OAKLAND, Calif. -- CC Sabathia's 100th victory as a Yankee was not the most important game he has pitched in his seven-plus seasons in pinstripes; that was probably Game 4 of the 2009 ALCS, when he pitched eight innings of one-run ball against the Los Angeles Angels, giving New York a 3-1 lead in the series and virtually ensuring they would return to the World Series.
Nor was his personal accomplishment as significant as what the team accomplished with its 8-3 win over the Oakland Athletics on Friday night; that was the New York Yankees' third consecutive win, the first time all season they have been able to string wins back-to-back-to-back.
The real significance of this win was that it demonstrated that maybe Sabathia, at 35 and with more than 3,000 innings on his left arm, can still be an important pitcher for a rotation that desperately needs someone to step forward and assume a leading role.
Sabathia is not nearly the pitcher he was in 2009, when the fastball still topped 95 and the changeup and slider still buckled knees.
But now, in his 16th big league season, it finally appears that Sabathia is beginning to master the art of pitching -- and winning -- with a diminished repertoire.
"When I take a look at CC, he’s not the same pitcher he was in Cleveland," said Carlos Beltran, one of the Yankees' hitting stars, with three doubles and three RBIs on Friday. "But he has something other pitchers don’t have. That is experience. He knows how to pitch. He knows that he has to make adjustments. Now, he has great stuff to compete in this league for many, many years."
Many, many years might be an exaggeration -- Sabathia is signed through this season, at $25 million, and has a $25 million option for 2017 that vests unless he ends the season on the DL with a shoulder injury -- but judging off Friday night's outing, he seems to have the stuff to at least pitch effectively for the rest of this season, assuming he can remain healthy.
That might be a foolish assumption, considering he had just come off the disabled list with a groin strain, and considering he missed nearly the entire 2014 season with knee problems. In fact, had his health not given out over the past three seasons, Sabathia would no doubt have reached this milestone a long time ago, with 88 of his 100 wins as a Yankee coming from 2009 to 2013.
During his first five Yankees seasons, Sabathia was 88-42 with a 3.52 ERA and named the MVP of that 2009 ALCS. Since 2014, however, the record is 12-16, the ERA 4.67. Not coincidentally, the Yankees have appeared in one playoff game over that time, and Sabathia was not tapped to start it. This spring, he suffered the indignity of having to compete for the final spot in the rotation.
But now, with Luis Severino and Michael Pineda looking terrible so far, Sabathia has moved up the depth chart as a solid No. 3 behind Masahiro Tanaka and Nathan Eovaldi. Working with some run support on Friday night -- the Yankees had a five-run fourth inning sparked by Beltran's two-run double and Ronald Torreyes' two-run triple -- Sabathia was free to pitch with confidence, keeping the Athletics off balance with a mixture of sliders, cutters, changeups and the occasional four-seamer, none of which topped out higher than 90 mph.
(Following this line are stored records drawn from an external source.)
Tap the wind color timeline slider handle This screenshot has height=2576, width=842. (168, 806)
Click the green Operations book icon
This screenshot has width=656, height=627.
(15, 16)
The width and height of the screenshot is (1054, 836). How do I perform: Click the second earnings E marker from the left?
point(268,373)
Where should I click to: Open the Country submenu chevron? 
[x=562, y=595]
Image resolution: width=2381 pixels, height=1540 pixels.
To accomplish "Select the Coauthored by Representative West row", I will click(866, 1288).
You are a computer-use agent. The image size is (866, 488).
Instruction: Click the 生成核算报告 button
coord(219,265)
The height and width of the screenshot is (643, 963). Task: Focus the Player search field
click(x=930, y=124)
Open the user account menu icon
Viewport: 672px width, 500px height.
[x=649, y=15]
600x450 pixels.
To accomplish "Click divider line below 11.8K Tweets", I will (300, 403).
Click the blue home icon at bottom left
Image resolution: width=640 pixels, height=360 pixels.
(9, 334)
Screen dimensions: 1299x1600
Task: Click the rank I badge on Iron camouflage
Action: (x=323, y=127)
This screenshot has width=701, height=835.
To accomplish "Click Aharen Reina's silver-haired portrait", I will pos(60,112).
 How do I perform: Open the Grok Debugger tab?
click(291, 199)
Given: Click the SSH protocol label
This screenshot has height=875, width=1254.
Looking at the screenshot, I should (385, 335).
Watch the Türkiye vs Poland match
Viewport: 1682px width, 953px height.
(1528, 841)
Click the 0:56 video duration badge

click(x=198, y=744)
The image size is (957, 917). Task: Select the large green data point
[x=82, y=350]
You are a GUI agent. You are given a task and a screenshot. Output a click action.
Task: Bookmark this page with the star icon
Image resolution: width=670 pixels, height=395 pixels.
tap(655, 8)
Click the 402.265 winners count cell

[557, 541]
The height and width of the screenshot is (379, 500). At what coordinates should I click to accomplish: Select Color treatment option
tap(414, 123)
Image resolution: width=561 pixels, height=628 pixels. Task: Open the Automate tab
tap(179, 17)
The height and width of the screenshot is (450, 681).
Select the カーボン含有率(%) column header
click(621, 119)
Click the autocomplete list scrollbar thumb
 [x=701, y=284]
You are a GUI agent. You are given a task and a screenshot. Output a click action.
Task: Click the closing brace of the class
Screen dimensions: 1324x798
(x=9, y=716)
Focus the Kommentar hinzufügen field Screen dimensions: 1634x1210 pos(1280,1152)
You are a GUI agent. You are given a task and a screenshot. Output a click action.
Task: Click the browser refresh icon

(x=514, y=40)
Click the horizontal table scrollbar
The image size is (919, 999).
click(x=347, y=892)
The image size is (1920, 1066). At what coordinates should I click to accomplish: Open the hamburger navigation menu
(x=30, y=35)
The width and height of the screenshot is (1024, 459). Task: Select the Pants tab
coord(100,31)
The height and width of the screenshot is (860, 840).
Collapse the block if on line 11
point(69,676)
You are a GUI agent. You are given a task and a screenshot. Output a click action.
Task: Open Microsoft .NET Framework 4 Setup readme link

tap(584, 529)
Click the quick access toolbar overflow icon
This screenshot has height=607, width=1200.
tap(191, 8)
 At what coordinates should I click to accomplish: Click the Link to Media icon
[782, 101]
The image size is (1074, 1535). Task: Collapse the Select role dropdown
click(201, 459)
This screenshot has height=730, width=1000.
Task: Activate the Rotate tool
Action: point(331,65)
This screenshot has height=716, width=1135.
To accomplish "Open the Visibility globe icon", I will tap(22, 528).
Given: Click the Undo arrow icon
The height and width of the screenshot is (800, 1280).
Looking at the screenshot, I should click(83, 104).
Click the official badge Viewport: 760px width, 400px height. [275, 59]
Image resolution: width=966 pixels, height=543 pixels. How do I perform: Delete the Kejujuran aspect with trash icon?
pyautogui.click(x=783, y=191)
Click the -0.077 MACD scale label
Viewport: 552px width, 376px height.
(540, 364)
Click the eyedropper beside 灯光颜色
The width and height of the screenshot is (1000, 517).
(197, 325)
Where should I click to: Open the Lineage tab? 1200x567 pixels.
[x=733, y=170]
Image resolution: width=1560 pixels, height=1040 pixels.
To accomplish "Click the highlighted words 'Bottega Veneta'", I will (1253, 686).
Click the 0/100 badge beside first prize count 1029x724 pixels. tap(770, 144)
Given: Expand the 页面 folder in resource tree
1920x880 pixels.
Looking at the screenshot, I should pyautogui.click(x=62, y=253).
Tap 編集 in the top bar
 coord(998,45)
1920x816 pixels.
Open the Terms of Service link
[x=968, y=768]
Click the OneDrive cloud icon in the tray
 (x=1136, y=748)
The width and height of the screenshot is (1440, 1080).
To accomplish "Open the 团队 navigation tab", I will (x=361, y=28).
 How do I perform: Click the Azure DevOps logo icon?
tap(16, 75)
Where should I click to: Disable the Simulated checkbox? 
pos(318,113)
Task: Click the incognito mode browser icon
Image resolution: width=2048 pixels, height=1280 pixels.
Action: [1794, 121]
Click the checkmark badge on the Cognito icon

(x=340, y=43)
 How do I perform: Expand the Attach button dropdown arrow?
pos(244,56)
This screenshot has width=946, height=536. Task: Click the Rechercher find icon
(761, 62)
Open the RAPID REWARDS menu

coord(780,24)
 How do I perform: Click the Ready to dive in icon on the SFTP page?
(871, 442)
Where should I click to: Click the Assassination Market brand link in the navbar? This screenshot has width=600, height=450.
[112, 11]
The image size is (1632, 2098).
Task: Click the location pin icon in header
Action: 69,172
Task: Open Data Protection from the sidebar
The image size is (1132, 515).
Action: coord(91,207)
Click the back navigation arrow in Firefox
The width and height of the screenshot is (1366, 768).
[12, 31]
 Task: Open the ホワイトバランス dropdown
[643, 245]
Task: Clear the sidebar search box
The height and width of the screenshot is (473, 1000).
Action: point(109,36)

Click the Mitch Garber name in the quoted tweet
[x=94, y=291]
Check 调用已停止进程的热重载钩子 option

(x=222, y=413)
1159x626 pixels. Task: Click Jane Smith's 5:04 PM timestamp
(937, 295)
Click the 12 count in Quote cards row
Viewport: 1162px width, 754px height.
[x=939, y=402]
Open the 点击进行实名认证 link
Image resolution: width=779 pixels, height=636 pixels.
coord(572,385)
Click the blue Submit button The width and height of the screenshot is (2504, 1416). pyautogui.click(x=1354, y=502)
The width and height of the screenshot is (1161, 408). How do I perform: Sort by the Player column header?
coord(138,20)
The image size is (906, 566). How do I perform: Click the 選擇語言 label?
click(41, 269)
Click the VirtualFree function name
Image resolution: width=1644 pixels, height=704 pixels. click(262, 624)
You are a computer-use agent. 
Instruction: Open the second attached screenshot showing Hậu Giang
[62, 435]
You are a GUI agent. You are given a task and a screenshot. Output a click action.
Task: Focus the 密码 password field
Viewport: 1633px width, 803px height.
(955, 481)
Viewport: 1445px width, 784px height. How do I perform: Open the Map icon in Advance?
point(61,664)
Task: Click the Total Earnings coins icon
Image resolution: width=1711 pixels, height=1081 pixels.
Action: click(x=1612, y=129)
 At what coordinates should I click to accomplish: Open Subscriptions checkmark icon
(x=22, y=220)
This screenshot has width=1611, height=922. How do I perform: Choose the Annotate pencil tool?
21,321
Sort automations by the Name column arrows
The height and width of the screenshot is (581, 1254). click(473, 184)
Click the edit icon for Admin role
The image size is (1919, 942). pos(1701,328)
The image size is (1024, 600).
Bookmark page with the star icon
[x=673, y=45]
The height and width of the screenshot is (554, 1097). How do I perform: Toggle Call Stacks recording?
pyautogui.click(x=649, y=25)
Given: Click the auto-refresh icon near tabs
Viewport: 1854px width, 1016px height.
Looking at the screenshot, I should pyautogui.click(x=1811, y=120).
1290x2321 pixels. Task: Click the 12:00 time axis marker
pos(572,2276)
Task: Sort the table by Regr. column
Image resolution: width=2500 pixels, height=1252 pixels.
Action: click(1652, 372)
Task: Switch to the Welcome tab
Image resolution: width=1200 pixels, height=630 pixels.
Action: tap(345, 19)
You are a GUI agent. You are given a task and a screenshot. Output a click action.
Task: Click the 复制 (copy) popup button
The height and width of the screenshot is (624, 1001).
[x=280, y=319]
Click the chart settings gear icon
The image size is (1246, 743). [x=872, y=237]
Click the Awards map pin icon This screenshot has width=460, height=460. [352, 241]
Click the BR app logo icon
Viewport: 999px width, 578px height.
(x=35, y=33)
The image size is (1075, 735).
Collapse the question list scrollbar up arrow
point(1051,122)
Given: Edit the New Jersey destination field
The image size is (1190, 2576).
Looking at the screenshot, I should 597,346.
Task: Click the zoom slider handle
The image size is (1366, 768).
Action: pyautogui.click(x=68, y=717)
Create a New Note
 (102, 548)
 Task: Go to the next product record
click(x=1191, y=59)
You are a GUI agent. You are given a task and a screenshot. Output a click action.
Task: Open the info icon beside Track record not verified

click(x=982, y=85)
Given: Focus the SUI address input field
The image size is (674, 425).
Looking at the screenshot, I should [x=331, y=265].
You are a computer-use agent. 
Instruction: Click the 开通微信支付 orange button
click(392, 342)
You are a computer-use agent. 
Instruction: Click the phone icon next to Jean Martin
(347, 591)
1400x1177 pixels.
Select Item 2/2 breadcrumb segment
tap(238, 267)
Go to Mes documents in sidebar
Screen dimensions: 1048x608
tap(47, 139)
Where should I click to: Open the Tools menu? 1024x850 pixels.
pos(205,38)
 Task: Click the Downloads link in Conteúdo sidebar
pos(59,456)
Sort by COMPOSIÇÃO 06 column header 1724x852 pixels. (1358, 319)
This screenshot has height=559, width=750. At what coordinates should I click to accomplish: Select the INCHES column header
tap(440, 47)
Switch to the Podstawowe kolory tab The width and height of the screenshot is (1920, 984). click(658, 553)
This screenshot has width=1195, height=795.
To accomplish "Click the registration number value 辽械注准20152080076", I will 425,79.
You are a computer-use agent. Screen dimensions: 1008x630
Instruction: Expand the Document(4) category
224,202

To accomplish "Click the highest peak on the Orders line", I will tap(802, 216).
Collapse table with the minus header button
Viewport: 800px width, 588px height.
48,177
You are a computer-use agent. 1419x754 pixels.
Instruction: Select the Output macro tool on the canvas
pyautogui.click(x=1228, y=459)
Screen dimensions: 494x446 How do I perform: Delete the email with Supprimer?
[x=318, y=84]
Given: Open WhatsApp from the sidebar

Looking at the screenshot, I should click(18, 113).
"I just kinda got in a groove as the game went on," Sabathia said. "I threw some good two-seamers, and I got some swings and misses early, so that gave me the confidence to keep throwing it."
The A's only run off Sabathia came after a walk, a hit batter and an RBI single by Matt McBride in the second inning. He allowed just two more hits the rest of the way and finished with a season-high eight strikeouts.
"He's a completely different pitcher," Yankees catcher Brian McCann said. "He's been throwing the cutter for what, less than a year? Fifteen starts? He's starting to get a way better feel for it to both sides of the plate. That is a huge pitch for him."
Asked if he thought Sabathia could still be a top-of-the-rotation starter, McCann said, "Absolutely."
Sabathia, however, is setting his goals lower. He said that after missing so much playing time over the past three seasons, his hope for this season is to throw 200 innings, something he has done eight times in his career, but not since 2013. He said he was unaware of nearing his 100th win as a Yankee -- he now has 217 overall, against 131 losses -- until he came into the clubhouse before the game. He was far more concerned with procuring tickets for the large contingent of family and friends that came to the game from his nearby hometown of Vallejo, California, a number that he said far exceeded his 100 wins.
"It feels good, but all it really means is that I've been on some really good teams here and I've been able to stay healthy," he said. "When I feel good, I know what I'm capable of doing."
And maybe, what the Yankees are capable of doing with him.